Or per-camera (recommended for mixed setups):

cameras:
  example_cam:
    ffmpeg:
      inputs:
        - path: rtsp://...  # main or restreamed
          roles:
            - detect
    detect:
      enabled: true
    record:
      enabled: false

Snapshots can remain enabled for event capture without full video recording.

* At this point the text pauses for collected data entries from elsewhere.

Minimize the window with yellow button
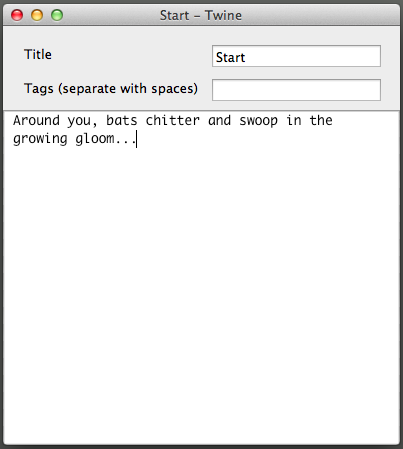tap(37, 15)
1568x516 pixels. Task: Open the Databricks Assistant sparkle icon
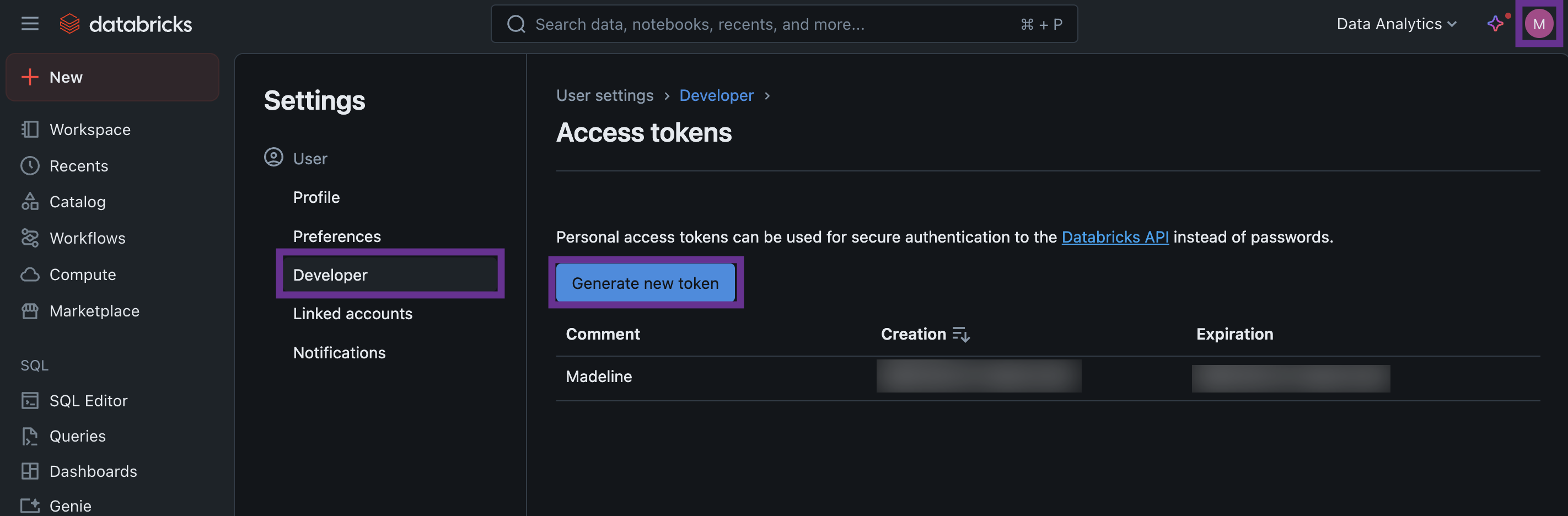(1495, 24)
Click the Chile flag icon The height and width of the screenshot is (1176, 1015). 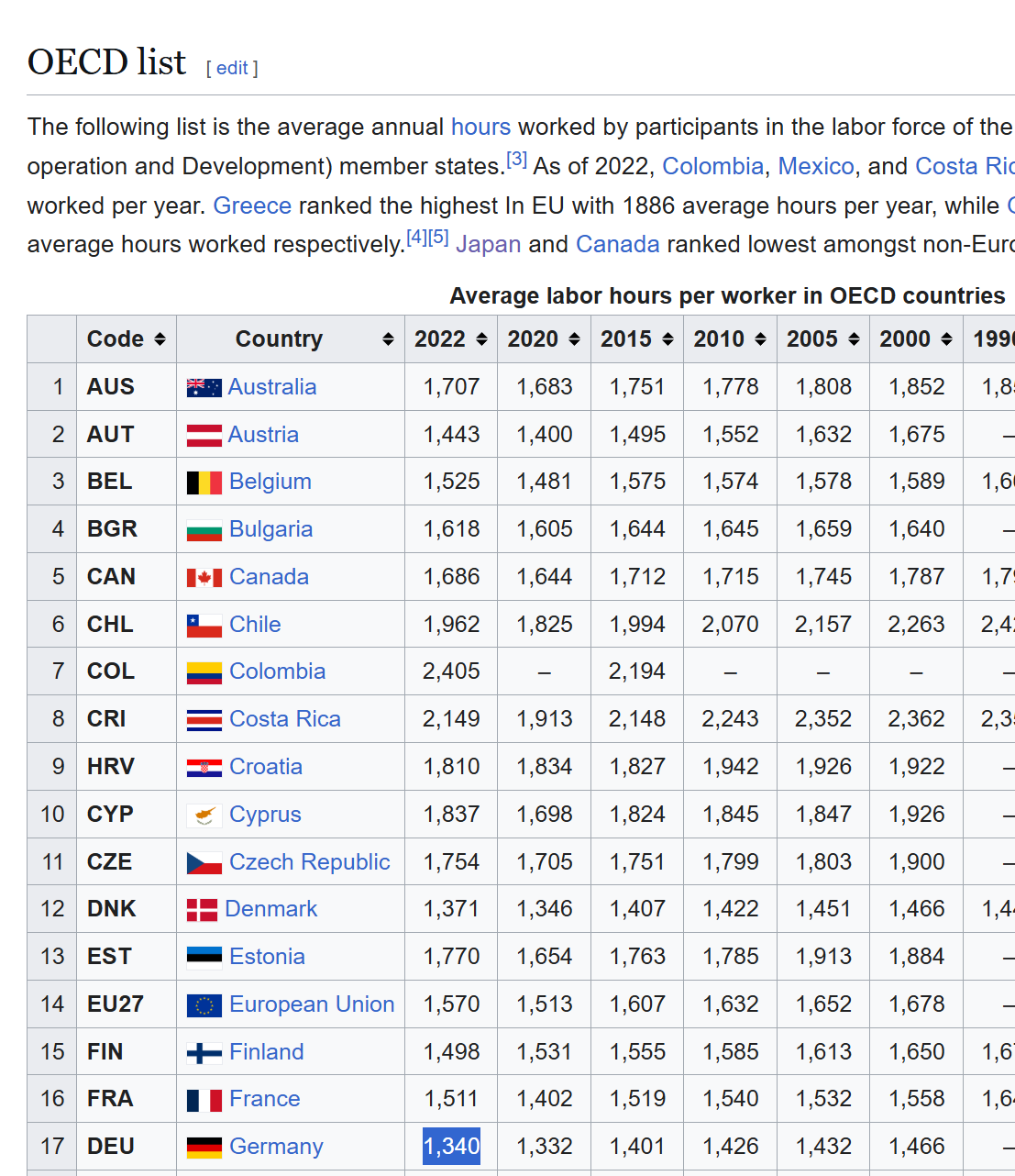[204, 626]
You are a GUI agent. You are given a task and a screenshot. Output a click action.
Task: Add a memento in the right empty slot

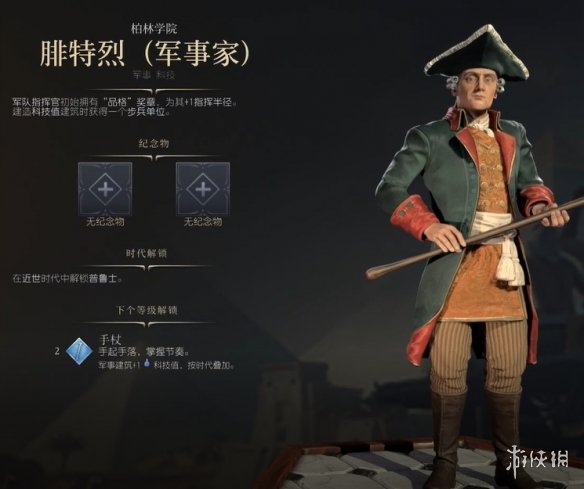pos(203,189)
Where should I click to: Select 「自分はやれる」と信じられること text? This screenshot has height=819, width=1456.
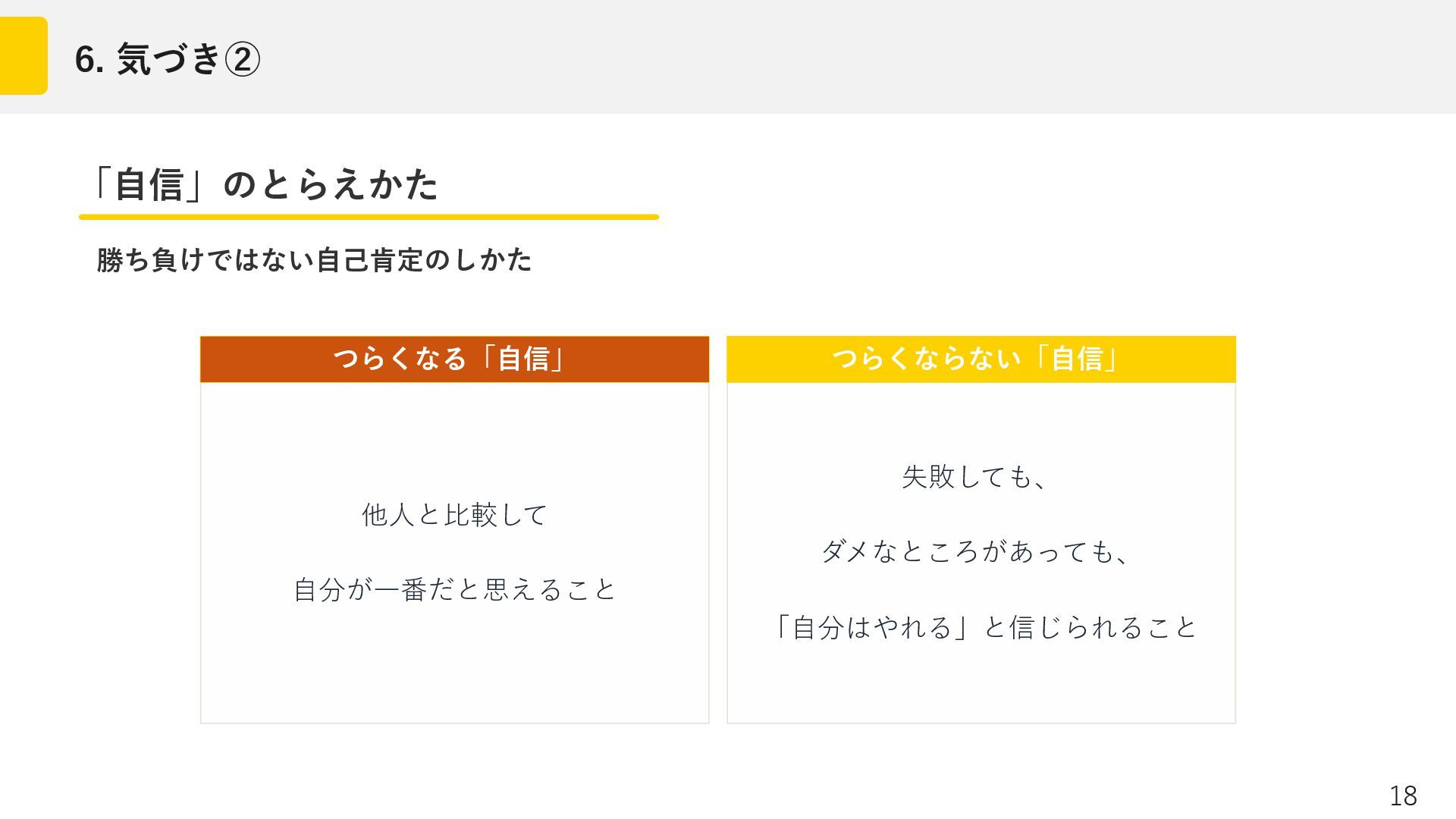click(982, 627)
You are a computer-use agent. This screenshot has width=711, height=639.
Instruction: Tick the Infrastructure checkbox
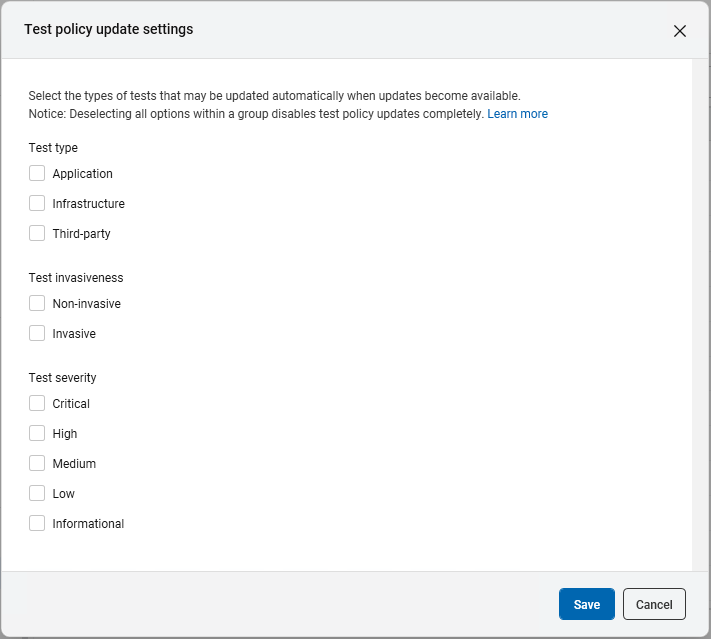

Integration with Reolink NVRs

Frigate supports pulling streams from Reolink NVRs (e.g., NVS16) via HTTP-FLV restreaming, allowing the NVR to handle recording while Frigate adds AI detection. Use go2rtc for efficient restreaming:

go2rtc:
  streams:
    cam1_main:
      - "ffmpeg:http://NVR_IP/flv?port=1935&app=bcs&stream=channel0_main.bcs&user=admin&password=pass#video=copy#audio=copy"
    cam1_sub:
      - "ffmpeg:http://NVR_IP/flv?port=1935&app=bcs&stream=channel0_ext.bcs&user=admin&password=pass#video=copy#audio=copy"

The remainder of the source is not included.